Neighborhood schools have been attacked, they have been demonized and they’ve been disinvested in and Black and brown children overwhelmingly send their children to those schools. So it’s not just demonizing and disinvesting in Black and brown schools, it’s demonizing and disinvesting in Black and brown people — and not under my administration.
What is the fear or concern over selective enrollment schools?
What we have to work through in a city is the mindset that the only way someone can win is at the expense of someone else losing. That has been the model forever in Chicago. It’s incumbent upon me as the mayor of the city of Chicago to ensure that [selective enrollment families] have everything that they deserve as well.
What has happened in the city of Chicago is selective enrollment schools go after students who perform academically on paper. It’s a very narrow view of education. [Let’s] also ensure that other areas of need are also highlighted and lifted up. That’s arts, our humanities, technology, trades. The real transformation that we want to see is that instead of having the zero sum, that we develop an education system [that] supports a variety of talents and gifts. If we can do that, the 21st-century world is going to be in much better hands.
When you say you won’t close schools, you only mention selective enrollment and magnet schools. What about charter schools?
Look, charter schools educate a good number of our children. The Board of Education just renewed charter schools. Do I believe in privatization? No. There are families that have relied upon charter schools because neighborhood schools have been defunded. I don’t believe that you can have a real equitable system when you are pitting neighborhoods against neighborhoods, school types against other school types.
Whether it’s selective enrollment, whether it’s magnet, whether it’s a charter school or whether it’s a neighborhood school, I believe that all of our children deserve access to a high-quality, fully functioning public education system. I don’t apologize for my value system, however, that leaving education to chance, a lottery system to determine whether or not a child will have a librarian … that is the meanest thing ever invented.
Is it possible to keep the same portfolio of schools, including charters and selective enrollment schools, and also fully fund neighborhood schools? Doesn’t that spread resources too thin? [In his response, Johnson talked about a lack of state money for CPS rather than talking directly about CPS’s finances.]

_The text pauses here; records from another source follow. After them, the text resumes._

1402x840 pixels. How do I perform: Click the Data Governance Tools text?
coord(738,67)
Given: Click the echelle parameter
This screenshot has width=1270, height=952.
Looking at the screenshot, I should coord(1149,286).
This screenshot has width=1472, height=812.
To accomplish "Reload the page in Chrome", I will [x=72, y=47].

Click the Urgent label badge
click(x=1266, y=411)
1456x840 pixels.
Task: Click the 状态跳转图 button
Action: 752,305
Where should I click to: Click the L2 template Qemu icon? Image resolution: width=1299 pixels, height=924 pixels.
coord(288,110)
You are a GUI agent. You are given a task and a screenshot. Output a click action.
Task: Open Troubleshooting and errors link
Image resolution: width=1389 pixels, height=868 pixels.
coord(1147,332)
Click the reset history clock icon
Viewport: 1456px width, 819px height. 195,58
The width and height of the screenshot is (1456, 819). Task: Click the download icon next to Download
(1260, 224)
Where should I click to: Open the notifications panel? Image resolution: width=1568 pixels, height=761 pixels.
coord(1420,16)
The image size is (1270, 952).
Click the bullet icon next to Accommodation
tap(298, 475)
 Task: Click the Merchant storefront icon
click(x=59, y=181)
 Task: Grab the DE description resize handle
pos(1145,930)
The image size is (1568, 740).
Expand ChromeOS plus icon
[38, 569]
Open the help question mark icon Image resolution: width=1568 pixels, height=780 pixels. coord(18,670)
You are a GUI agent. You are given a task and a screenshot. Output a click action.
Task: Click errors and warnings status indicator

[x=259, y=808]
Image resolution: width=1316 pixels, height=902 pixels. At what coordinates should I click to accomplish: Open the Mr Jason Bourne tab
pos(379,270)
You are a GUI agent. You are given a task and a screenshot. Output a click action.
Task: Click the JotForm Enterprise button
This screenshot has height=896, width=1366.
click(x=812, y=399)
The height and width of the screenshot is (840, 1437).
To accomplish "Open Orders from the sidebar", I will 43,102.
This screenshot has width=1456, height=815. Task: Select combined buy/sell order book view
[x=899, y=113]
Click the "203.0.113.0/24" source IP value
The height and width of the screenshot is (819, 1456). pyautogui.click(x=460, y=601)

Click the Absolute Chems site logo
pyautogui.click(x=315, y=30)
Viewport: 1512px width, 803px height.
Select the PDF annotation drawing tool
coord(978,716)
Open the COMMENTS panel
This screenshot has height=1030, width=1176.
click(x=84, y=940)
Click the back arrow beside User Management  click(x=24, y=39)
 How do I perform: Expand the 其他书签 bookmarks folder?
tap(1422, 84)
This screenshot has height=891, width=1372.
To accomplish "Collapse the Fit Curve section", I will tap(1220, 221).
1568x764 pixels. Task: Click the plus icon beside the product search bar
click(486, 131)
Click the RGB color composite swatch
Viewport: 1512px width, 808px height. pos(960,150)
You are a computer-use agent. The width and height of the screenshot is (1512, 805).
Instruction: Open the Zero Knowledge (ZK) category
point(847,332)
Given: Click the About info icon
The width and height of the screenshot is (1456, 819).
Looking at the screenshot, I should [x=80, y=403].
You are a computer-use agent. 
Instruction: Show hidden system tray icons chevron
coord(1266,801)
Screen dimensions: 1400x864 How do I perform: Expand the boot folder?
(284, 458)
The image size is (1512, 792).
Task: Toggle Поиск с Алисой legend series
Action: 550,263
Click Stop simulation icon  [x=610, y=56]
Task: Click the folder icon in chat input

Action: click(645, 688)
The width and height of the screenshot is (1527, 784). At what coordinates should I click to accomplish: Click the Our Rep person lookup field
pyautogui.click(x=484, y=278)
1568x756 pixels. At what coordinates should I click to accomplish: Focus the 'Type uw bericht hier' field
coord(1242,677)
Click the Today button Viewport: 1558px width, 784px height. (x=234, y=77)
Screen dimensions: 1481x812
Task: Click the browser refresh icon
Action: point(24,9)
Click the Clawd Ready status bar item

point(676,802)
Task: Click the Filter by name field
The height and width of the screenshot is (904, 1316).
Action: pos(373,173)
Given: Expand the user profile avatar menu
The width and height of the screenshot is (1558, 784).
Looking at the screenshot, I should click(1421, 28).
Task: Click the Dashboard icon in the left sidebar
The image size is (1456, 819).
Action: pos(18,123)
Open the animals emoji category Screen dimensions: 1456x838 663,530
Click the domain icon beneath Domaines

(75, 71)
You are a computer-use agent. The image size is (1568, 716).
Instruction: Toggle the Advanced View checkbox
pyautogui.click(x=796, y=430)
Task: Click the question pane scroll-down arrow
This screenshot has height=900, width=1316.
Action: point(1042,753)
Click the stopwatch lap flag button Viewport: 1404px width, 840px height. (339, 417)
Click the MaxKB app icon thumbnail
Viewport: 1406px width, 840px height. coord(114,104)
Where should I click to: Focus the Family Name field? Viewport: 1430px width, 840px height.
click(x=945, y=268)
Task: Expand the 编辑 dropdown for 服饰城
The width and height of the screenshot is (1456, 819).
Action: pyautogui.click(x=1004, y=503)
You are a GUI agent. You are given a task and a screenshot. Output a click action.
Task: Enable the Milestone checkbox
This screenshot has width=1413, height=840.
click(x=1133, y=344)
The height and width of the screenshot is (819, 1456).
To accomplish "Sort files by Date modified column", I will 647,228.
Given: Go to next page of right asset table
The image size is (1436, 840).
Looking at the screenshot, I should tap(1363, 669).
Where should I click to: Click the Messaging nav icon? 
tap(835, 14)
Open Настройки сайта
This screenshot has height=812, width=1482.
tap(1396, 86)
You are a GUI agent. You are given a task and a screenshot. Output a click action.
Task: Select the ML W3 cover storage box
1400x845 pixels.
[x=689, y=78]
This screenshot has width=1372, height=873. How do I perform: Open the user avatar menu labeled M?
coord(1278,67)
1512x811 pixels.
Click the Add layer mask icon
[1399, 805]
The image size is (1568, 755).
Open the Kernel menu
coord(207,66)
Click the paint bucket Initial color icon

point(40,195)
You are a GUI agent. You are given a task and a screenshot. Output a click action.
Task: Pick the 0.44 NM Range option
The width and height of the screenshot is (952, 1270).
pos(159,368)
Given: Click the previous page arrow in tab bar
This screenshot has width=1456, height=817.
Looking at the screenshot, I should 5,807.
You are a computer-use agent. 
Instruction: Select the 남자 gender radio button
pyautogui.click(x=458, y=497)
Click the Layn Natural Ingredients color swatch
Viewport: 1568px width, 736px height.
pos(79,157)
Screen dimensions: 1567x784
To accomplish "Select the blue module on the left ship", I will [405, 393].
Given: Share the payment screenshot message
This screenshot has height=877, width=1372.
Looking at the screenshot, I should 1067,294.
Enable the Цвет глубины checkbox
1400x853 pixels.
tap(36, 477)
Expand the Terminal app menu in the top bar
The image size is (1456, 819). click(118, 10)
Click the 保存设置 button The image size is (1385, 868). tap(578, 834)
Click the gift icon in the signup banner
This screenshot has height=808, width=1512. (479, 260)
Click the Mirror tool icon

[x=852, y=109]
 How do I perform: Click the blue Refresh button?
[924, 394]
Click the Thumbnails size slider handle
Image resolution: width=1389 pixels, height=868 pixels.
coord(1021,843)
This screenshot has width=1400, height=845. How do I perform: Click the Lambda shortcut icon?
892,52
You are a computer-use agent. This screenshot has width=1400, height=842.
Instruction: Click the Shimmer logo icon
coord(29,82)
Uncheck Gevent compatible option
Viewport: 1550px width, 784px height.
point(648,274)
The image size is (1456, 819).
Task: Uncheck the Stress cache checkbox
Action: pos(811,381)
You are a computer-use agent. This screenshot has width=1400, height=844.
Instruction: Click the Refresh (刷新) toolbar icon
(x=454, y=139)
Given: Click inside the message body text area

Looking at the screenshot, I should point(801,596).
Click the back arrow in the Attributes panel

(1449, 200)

I fought hard alongside community partners to establish a [state] funding formula [in 2017] so that we can actually address how we fund schools and that schools should be funded based upon need and not just simply enrollment. The problem is we don’t have funding that is actually attached to the formula. So we built a vehicle without putting gas in it. And so if we actually received what is proper, and due to the city of Chicago [from the state Legislature], we would have enough to continue to grow our programs.
The problem, though, that we’ve had historically is that we have not had complete cooperation between what families want, and the fifth floor [of City Hall to lobby in Springfield]. We finally have cooperation. And when you have one of the largest economies in the world right here in the city of my Chicago, the state of Illinois, there’s no excuses for not having a fully funded, equitable public school system.
If you can’t convince Springfield to pony up more money, what is your backup plan?
It’s not like we’re asking for anything radical. We’re talking about social workers, counselors, class sizes that are manageable. We’re talking about full wraparound services for treatment for families who are experiencing the degree of trauma that exist in this city. We’re also challenging the state of Illinois to recognize that as our English-language learners population grows, that there’s support there, that individuals with disabilities, that those families have real accessibility within our public school system. Anything short of ensuring that Chicago Public Schools has everything that it deserves and needs is not acceptable.
But you don’t control Springfield. What is your backup plan?
To defund public education is a bad idea. That’s what it comes down to. Either we’re going to defund the school district or we’re going to fund it. Those are our two choices. For too long, politicians have come up with excuse after excuse of why we cannot fund public education. Public neighborhood schools were demonized. And where has it gotten us? We have vacancies, closures. We have population loss. There are people’s lives at stake.
You are demanding more money from Springfield, but isn’t there more you can do to run Chicago Public Schools more efficiently? The school district has some very small schools that some will say are inefficient.
We need to address it in a way that holds the community harmless. Now, are there bureaucratic structures that create a great deal of bottleneck? Of course. And is that something that the Board of Education in my administration would have to look closer at? Absolutely. But whether you are in a small school setting, or you are in a larger school setting, families still deserve a social worker and a counselor. The key is to make sure that the dollars reach the families … and it has to reach the families in a very meaningful way.
Do you support removing Chicago Police, known as school resource officers, from schools?
We are obviously moving in a direction to create a more holistic environment for safety. Right now, with over 600 schools, I believe we only have 39 schools that have SROs in them. Schools that do move towards a holistic approach, towards creating a safe, healthy environment, there will be investments available for them, whether it’s providing restorative justice counselors, security guards. So we’re moving away from this sort of one-sided, upside-down approach towards safe school environments and investments in alternative approaches.
The Board of Education is moving in the direction that I do support [of ending the SRO contract with the Police Department]. There is an intergovernmental agreement between Chicago Public Schools and the Chicago Police Department. To end that agreement, there’s no qualms for me there.